Yeah, being the market leader, it's always been Nvidia's market to lose. I don't think a competitor has ever been this close to Nvidia in terms of overall performance, perf/W, and feature set in a LONG time. AMD was already on-par with Nvidia in raster performance with RDNA 2, and they are expected to make another step-function jump up in raster and RT performance with RDNA 3. Even if Lovelace beats RDNA 3 in RT (even if it were say 30-50% faster), I feel like we're still in that awkward transition phase where RT is getting better every year but there's still no real game that leverages RT in a way that makes the game unplayable or not enjoyable if RT wasn't enabled. In other words, RT is still taking a back seat to rasterization in modern games; it is only used to enhance certain visual effects but as a whole it isn't a "requirement". Going back to feature set, FSR 2.0 is going to come out later this year, and if all reports are true, AMD is really trying to button it up so that RDNA 3 hits it out of the park without controversy or trouble.
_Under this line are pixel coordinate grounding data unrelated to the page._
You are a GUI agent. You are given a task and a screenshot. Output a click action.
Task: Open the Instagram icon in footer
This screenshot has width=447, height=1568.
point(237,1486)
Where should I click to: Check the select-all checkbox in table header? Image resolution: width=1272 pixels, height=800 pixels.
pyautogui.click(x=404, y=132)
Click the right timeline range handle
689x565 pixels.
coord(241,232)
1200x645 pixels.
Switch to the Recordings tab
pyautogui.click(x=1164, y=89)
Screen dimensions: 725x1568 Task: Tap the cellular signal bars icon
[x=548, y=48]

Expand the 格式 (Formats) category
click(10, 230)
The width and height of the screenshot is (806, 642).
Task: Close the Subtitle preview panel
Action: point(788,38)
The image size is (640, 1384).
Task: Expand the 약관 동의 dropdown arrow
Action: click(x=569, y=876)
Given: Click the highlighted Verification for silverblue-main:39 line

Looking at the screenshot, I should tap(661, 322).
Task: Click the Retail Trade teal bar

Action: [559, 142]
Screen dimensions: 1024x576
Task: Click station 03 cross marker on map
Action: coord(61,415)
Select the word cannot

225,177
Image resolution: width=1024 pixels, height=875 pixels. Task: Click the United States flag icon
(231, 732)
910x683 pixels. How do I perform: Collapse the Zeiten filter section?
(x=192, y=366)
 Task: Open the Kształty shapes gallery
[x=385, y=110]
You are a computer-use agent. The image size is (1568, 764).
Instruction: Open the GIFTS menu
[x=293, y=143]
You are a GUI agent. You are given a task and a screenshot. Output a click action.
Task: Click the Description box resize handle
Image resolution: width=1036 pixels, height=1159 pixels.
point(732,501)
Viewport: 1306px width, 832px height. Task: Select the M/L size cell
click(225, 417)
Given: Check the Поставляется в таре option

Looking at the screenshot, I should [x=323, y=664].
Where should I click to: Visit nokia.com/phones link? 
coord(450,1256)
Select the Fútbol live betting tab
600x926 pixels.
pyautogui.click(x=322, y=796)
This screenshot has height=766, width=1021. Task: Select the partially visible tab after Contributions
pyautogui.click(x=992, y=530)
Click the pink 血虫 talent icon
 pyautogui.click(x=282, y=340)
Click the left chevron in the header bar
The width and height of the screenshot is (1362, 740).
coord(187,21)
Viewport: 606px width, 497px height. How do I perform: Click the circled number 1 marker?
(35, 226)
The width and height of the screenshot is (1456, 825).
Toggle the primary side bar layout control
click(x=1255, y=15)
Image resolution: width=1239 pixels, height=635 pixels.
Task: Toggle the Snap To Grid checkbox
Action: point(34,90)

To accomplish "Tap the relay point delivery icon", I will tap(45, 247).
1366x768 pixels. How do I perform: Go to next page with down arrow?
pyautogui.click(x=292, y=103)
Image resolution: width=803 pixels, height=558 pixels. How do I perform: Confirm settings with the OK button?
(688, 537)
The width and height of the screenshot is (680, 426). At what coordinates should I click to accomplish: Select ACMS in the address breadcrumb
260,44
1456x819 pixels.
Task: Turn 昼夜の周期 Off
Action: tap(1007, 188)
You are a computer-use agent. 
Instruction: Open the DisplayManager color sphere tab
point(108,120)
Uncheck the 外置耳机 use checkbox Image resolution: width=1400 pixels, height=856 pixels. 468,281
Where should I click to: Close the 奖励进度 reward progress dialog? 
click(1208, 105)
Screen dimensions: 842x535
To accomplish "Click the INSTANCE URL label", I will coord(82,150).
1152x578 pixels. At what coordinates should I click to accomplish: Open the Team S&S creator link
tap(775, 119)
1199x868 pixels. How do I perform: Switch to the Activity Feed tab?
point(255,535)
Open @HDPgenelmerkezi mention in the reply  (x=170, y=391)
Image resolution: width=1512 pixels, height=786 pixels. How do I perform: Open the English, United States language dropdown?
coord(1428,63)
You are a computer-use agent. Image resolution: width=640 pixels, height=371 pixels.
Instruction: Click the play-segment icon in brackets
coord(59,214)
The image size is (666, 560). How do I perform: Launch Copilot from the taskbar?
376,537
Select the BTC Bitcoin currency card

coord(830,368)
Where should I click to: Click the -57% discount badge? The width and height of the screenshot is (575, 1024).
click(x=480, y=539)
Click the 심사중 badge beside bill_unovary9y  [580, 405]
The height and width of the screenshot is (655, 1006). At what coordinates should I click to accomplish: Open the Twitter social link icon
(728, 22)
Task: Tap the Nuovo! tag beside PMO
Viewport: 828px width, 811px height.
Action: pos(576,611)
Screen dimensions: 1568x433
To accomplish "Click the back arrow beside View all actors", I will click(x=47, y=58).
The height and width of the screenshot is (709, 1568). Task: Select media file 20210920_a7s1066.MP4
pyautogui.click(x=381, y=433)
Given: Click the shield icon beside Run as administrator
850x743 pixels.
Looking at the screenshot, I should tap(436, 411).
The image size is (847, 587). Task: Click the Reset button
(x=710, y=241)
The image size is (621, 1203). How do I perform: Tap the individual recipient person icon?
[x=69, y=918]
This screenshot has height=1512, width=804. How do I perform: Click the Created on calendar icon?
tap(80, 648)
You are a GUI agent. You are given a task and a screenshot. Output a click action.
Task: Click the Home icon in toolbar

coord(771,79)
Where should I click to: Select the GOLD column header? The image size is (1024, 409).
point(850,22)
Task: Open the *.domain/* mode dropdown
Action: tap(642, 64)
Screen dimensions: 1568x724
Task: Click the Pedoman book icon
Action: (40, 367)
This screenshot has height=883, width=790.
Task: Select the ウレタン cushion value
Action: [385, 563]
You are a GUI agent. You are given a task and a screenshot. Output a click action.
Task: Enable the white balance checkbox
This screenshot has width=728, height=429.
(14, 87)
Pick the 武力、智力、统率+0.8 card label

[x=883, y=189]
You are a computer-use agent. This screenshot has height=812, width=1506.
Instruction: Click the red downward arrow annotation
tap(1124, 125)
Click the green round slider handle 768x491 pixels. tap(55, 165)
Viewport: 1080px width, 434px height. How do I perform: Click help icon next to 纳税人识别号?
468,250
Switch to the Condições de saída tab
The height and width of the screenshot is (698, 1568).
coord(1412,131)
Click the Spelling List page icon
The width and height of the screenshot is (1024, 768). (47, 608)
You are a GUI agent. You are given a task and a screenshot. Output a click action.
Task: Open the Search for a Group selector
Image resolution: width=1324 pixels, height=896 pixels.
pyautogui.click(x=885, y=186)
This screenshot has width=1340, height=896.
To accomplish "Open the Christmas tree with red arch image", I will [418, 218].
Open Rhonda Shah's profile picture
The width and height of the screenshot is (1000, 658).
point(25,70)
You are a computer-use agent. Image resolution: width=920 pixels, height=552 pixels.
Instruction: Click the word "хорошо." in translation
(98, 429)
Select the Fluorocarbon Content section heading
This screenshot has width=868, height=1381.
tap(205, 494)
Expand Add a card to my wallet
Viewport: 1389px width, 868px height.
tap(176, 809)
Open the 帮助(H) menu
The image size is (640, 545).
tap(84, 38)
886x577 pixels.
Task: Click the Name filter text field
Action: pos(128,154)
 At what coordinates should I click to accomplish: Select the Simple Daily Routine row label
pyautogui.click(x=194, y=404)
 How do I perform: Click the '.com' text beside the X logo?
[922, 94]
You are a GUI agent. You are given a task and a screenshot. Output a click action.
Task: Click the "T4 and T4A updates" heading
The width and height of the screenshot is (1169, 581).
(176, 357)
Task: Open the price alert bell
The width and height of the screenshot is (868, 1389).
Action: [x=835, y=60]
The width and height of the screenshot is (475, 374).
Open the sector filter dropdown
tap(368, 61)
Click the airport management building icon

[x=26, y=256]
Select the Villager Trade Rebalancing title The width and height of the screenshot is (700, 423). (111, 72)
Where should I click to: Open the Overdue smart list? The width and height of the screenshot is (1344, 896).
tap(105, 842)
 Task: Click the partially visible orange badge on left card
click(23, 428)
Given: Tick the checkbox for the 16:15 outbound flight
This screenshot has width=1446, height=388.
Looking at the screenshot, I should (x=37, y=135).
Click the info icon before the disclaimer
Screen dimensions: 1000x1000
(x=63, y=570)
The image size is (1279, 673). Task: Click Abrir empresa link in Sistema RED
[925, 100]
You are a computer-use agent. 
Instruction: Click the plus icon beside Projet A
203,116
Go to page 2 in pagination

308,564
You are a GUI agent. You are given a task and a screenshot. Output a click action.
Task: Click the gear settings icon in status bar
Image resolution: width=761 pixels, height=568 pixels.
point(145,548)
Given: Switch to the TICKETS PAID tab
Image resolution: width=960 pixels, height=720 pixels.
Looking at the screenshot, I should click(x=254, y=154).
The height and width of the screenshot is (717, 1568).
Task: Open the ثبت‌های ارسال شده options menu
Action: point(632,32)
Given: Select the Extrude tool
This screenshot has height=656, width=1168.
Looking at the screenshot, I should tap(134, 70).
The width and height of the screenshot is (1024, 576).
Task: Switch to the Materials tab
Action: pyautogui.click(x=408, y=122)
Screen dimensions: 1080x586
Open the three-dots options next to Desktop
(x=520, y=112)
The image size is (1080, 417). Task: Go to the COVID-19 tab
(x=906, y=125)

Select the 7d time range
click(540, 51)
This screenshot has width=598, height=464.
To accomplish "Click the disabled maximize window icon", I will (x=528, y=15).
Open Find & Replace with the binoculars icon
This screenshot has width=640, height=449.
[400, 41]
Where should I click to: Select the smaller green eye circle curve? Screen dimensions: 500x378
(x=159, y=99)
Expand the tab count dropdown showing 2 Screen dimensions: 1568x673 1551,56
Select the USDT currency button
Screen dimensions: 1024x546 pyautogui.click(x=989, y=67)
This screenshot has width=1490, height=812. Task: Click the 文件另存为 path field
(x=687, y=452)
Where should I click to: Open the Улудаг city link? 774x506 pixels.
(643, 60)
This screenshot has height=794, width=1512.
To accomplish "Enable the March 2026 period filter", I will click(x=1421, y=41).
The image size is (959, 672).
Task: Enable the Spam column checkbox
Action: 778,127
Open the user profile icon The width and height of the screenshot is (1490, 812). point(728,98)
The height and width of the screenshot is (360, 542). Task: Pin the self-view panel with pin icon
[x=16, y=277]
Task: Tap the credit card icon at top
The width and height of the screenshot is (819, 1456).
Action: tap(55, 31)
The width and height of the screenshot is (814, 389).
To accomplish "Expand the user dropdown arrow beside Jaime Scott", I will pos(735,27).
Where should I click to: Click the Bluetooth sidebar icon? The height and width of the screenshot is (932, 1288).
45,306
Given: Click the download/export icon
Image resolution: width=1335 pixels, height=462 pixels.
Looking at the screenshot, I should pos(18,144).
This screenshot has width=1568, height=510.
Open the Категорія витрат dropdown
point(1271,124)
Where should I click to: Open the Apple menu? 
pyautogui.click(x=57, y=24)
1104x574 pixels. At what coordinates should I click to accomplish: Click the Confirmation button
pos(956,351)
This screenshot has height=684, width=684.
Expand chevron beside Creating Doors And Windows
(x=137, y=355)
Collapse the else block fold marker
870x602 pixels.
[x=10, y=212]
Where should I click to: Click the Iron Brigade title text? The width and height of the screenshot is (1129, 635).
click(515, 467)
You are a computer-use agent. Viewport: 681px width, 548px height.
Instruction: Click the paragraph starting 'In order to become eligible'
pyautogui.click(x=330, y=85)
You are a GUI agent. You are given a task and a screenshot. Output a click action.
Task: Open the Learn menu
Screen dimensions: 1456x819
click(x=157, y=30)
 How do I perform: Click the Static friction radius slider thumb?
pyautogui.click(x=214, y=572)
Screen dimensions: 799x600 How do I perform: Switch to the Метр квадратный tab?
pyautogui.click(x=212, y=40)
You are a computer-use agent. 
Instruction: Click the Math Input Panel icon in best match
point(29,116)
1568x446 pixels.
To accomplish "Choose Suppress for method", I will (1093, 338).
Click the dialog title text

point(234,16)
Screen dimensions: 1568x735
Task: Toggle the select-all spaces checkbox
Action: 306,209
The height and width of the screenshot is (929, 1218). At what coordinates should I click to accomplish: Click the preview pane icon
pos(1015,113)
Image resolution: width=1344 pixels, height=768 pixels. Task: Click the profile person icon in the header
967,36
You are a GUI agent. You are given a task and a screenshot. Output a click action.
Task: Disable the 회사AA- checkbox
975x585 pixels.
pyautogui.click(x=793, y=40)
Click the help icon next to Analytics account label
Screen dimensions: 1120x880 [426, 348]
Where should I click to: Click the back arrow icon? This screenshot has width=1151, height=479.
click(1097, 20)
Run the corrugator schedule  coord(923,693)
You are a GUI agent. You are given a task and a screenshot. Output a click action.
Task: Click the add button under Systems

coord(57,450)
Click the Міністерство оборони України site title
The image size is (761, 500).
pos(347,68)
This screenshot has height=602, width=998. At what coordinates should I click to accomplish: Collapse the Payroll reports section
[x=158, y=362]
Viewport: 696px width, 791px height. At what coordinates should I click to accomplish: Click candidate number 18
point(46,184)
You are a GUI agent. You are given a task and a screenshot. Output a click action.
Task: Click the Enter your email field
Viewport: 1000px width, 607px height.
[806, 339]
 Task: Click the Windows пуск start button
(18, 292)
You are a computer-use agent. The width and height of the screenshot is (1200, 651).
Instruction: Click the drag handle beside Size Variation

Lastly, if AMD is already gunning at Nvidia's top end, Intel will come in and hit Nvidia's bottom end when Arc launches later this year. Rumors are saying that Intel is willing to make less profit per card just to get a foothold into the discrete GPU market, and they plan on launching ASAP to wring out the customer's wallet before AMD or Nvidia can properly launch their next-gen cards. Nvidia is being squeezed in the mobile/laptop space as well for the aforementioned reasons. Being that they don't design CPUs, once AMD and Intel get a competitive laptop GPU in both performance and feature set, Intel and AMD will simply just bundle their CPU+GPU together and push Nvidia out.
If you've been following Nvidia's business moves in the last few months, you'll notice that Nvidia has been buying a bunch of smaller companies to flesh out their HPC/enterprise software stack. I think Nvidia knows that their core markets will be more competitive than ever before, and in response they have to diversify and expand their other markets to compensate.